|
Als Alexander
Xaver Gwerder, erst 29-jährig, am 14. September 1952 in Arles den Freitod
wählte, war - abgesehen von zwei Heften ("Begegnung" und "Monologe")
- nur gerade ein Lyrikbändchen ("Blauer Eisenhut") erschienen.

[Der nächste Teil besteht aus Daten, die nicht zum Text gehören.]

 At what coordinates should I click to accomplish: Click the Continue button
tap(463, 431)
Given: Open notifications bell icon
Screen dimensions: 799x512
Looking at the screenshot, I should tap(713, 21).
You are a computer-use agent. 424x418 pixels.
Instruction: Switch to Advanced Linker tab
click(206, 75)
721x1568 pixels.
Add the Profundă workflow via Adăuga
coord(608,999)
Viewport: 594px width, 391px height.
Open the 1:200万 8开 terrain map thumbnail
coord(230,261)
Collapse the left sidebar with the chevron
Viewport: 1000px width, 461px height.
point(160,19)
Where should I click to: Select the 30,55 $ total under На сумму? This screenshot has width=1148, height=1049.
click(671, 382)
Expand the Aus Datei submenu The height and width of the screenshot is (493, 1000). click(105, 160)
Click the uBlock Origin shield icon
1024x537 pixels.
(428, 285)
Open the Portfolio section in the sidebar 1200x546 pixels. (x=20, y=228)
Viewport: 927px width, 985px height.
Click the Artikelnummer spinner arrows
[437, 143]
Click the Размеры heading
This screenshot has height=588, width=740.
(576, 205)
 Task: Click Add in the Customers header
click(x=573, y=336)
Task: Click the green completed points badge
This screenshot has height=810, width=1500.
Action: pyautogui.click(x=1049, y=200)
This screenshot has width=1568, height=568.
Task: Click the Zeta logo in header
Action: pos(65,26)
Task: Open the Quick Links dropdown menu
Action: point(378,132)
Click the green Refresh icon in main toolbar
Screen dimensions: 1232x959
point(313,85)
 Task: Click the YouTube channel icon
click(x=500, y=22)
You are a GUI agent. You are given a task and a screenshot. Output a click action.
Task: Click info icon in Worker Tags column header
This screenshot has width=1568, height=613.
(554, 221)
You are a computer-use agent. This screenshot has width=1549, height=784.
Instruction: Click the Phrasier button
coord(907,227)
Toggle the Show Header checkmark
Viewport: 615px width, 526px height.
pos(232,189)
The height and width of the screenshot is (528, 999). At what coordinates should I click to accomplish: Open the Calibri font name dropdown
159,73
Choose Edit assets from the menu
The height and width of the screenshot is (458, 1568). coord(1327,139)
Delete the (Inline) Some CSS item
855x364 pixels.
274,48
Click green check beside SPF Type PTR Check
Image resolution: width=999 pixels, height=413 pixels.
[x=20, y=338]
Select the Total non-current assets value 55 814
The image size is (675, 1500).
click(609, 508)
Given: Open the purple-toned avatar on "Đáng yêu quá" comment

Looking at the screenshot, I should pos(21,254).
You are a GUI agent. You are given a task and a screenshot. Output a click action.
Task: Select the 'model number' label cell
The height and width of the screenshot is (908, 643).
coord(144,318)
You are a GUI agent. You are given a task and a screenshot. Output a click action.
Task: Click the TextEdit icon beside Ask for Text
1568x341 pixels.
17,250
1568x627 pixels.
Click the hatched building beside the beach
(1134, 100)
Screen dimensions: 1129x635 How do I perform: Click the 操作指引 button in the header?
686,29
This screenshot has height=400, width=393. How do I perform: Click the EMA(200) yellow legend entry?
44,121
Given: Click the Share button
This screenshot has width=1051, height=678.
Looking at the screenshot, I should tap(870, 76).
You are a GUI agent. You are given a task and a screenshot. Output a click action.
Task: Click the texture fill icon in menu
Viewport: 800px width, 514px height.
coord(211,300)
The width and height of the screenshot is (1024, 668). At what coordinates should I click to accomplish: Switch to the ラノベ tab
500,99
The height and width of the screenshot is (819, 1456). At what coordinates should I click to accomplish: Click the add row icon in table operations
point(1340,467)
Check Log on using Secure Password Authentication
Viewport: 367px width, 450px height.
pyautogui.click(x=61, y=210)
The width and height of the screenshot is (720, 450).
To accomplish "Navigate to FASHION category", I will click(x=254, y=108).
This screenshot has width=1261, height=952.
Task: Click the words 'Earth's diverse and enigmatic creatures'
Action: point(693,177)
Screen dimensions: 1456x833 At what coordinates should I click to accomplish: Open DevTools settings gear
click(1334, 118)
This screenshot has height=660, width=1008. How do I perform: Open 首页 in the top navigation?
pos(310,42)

Unter dem Eindruck seines gewaltsamen Ablebens bildete sich rasch eine Legende,
die aus Gwerder vornehmlich einen unverstandenen Rebellen machte, der einer ihn
beengenden Herkunft den Rücken gekehrt hatte, ohne diesen Aufbruch als schöpferische
Befreiung von den innern und äussern Fesseln persönlicher Veranlagung
und gesellschaftlicher Zwänge zu erleben. Seine "Emigration" verlieh
ihm die Züge eines Märtyrers, dem die verhasste Schweiz, die er gerne
als "Fallenstellerin Helvetia", als "Land der Vetteln und Vettern"
apostophierte, kein Zuhause gewährt hatte. Im orte-Verlag erschien von Gwerder,
lange bevor er berühmt wurde, "Wenn ich nur wüsste, wer immer so
schreit. Gesänge gegen die Masse" (Gedichte).